Work instructions:
From the records, pick out and copy each line containing "will".

Provided material:
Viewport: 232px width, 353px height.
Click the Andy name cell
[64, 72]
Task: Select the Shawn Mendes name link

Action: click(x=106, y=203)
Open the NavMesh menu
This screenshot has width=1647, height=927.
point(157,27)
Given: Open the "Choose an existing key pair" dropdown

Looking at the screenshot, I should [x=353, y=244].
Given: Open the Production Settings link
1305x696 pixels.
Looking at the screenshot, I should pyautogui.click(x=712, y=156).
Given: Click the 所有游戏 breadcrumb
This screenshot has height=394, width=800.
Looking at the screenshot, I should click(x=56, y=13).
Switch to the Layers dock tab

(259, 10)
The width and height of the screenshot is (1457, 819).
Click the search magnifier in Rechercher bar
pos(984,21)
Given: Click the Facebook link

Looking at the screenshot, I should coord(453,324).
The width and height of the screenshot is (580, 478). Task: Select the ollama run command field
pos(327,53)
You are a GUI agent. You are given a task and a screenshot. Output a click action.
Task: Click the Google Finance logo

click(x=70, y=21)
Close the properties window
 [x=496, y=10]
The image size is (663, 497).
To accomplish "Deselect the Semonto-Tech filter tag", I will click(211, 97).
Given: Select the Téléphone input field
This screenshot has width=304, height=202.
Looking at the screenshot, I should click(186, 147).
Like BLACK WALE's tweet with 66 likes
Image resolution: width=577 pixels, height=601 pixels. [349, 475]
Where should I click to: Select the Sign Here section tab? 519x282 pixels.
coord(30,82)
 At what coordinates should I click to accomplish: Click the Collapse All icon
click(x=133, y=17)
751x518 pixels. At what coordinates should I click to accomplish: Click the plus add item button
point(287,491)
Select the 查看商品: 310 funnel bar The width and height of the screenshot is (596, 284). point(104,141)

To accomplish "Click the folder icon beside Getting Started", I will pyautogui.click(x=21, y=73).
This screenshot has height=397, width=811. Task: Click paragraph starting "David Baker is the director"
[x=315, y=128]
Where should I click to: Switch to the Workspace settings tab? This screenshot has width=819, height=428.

Task result:
To accomplish "Deselect the Semonto-Tech filter tag", I will click(211, 97).
To accomplish "Click the folder icon beside Getting Started", I will pyautogui.click(x=21, y=73).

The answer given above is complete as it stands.